DESCRIPTION OF THE TASK:
Scan the lines below for the word "options". Copy each line you find it in.

** DATA FOR THE TASK follows **

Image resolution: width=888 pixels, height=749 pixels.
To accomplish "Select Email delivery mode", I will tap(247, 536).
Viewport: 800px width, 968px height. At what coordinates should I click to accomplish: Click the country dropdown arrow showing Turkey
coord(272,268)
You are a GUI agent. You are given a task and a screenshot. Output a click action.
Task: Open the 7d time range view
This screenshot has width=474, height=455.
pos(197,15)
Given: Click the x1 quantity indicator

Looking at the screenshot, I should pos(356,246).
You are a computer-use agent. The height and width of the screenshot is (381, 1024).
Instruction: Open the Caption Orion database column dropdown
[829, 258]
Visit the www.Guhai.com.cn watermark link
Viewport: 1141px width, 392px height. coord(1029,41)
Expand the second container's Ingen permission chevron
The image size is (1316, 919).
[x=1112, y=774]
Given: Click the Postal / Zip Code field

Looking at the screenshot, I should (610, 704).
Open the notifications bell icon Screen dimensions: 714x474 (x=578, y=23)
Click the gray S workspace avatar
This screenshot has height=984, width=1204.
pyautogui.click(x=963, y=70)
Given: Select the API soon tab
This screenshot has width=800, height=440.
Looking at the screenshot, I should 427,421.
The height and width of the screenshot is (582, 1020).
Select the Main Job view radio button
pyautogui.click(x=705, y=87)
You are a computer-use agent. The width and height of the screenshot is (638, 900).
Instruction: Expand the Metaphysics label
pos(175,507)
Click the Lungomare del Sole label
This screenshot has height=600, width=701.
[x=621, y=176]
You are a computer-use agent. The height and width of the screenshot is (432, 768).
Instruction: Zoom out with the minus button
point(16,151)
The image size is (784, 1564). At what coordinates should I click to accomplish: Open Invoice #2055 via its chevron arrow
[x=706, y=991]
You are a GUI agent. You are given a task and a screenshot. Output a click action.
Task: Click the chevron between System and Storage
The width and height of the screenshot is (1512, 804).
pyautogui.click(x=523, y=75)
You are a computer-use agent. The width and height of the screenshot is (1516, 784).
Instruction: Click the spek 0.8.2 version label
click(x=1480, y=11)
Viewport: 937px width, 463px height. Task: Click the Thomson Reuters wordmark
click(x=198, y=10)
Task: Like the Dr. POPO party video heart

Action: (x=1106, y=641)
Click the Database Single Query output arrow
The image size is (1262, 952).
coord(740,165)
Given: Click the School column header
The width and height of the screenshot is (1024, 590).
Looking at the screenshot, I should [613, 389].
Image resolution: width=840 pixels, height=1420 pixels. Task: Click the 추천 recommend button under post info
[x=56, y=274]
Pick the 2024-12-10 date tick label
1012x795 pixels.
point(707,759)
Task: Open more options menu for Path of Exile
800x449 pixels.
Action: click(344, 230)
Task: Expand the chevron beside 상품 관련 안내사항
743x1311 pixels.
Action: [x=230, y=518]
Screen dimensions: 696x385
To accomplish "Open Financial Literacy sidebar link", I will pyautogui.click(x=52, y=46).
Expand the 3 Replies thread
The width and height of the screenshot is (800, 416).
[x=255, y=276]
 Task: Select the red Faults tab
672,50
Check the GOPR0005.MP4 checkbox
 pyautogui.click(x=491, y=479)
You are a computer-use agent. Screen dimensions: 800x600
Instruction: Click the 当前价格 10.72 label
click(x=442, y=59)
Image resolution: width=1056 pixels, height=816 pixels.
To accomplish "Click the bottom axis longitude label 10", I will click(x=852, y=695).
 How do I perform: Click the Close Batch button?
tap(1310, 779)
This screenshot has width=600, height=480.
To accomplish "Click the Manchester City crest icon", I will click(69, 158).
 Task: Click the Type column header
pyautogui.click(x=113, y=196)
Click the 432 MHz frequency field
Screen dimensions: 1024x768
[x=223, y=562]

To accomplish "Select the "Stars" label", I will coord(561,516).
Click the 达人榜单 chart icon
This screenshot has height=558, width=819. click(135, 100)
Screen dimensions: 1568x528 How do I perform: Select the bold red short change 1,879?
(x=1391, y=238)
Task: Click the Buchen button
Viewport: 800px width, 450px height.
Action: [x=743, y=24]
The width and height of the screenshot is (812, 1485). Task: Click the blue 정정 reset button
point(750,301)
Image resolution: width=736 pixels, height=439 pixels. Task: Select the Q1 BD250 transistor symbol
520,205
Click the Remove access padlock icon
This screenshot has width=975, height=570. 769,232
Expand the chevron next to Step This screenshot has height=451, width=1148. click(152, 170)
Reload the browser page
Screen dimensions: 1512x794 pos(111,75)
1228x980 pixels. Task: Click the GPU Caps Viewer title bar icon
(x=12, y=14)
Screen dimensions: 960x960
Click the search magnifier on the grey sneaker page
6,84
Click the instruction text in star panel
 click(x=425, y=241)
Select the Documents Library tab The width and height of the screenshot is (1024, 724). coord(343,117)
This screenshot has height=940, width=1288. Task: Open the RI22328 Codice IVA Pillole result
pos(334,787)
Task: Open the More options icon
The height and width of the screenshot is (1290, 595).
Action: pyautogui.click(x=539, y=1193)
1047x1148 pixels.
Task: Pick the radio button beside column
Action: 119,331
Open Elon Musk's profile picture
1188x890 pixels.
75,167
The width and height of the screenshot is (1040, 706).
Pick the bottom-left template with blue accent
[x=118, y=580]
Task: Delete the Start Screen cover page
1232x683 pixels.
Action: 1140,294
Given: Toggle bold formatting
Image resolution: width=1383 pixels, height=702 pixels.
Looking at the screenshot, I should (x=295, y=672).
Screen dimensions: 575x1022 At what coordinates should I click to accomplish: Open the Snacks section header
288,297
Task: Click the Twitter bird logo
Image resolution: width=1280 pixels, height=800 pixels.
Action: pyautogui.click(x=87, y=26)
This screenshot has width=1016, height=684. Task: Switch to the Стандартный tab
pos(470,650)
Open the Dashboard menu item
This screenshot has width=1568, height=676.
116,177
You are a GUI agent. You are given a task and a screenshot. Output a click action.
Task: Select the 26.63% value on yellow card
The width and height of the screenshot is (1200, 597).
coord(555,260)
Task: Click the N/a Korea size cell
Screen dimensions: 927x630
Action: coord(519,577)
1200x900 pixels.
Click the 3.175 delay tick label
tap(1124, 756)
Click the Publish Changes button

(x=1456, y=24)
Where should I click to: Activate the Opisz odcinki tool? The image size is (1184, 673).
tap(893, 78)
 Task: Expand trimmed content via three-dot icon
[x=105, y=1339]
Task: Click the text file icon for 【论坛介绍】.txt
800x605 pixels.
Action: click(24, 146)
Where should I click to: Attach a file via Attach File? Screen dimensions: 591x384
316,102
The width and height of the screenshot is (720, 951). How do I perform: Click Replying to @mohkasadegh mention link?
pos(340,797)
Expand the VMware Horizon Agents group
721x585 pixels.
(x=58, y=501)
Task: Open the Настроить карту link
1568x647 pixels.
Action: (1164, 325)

** End of DATA FOR THE TASK **

RESULT:
Task: Open more options menu for Path of Exile
Task: Open the More options icon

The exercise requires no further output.